One meal we know that your family absolutely adores time and again is pasta. Simple, yet complex, this Italian favorite can be concocted in a multitude of ways. Red sauce, white sauce, or no sauce, you want the consistency and texture of the pasta to be perfect every time. So, what arsenal of tools do you need to make a heavenly plate of indulgent pasta? Not much, really, other than these suggestions below! Check them out to get started.
Recognize that not all pasta will cook the same.
You might assume that all pasta will roughly follow the same cooking timeframe – but that is far from the truth. Fresh pasta will cook more quickly than dried pasta. Different shapes and sizes of pasta will cook in different amounts of time. For example, more rigid kinds of pasta, like penne, will require a longer cooking time than spaghetti or elbow macaroni, and if you prefer wheat pasta, be prepared to spend 2 to 4 more minutes cooking it than traditional enriched pasta.
Keep the pasta moving continuously.
After you’ve prepared your large, uncovered pot of boiling water, you might make the mistake of dumping in the uncooked noodles and leaving them be. But, hold it right there! Pasta can and will stick to the bottom of the pot if you don’t stir it frequently. Always keep a watchful eye on your pasta and stir it often. Keeping the water rapidly boiling will help this process too, as the movement of the water keeps the pasta pieces from sticking together and helps with the overall execution of your pasta dish.

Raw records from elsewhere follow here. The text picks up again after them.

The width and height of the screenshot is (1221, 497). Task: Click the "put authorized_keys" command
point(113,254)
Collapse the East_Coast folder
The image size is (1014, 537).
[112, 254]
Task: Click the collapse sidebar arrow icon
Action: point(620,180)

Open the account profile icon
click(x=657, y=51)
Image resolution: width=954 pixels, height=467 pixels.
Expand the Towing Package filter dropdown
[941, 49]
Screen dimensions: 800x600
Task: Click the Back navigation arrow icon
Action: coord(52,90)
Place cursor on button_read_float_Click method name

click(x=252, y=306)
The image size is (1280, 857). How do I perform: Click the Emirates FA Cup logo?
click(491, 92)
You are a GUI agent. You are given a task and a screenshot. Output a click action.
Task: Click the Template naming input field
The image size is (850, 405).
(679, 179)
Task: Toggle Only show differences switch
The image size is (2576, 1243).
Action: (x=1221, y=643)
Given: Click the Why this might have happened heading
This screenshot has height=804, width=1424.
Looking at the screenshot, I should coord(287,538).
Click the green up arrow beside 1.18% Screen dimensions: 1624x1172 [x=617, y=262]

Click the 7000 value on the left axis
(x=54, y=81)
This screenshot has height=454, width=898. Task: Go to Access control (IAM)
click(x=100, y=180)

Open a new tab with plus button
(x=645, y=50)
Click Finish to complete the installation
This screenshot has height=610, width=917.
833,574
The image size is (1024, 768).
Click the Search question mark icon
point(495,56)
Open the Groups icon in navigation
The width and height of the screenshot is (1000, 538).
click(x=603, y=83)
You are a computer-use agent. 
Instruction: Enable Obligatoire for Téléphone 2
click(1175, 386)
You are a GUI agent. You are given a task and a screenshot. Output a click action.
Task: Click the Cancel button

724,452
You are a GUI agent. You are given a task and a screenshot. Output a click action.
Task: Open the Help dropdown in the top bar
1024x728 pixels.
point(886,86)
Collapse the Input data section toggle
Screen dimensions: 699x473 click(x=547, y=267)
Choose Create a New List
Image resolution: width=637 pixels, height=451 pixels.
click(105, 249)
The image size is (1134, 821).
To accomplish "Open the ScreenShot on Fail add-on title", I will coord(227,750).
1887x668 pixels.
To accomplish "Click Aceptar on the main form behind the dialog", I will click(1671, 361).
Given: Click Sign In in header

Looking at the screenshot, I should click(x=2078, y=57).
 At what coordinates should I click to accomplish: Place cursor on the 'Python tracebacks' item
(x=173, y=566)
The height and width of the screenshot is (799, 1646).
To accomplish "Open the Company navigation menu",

Know when to stop cooking the pasta.
Depending on what you’re making, you might come across instructions to cook the pasta “al dente.” This common phrase translates to “to the tooth” and refers to pasta that is slightly undercooked but still edible. However, though many Italian recipes call for al dente pasta, certain dishes – like a big pot of comforting mac and cheese – do well with fully-cooked pasta. The best way to tell when you should drain your pasta is by tasting it. Perfectly al dente pasta will be slightly chewy with a small, uncooked core at the center. For more tender pasta, wait until there is no white uncooked core showing.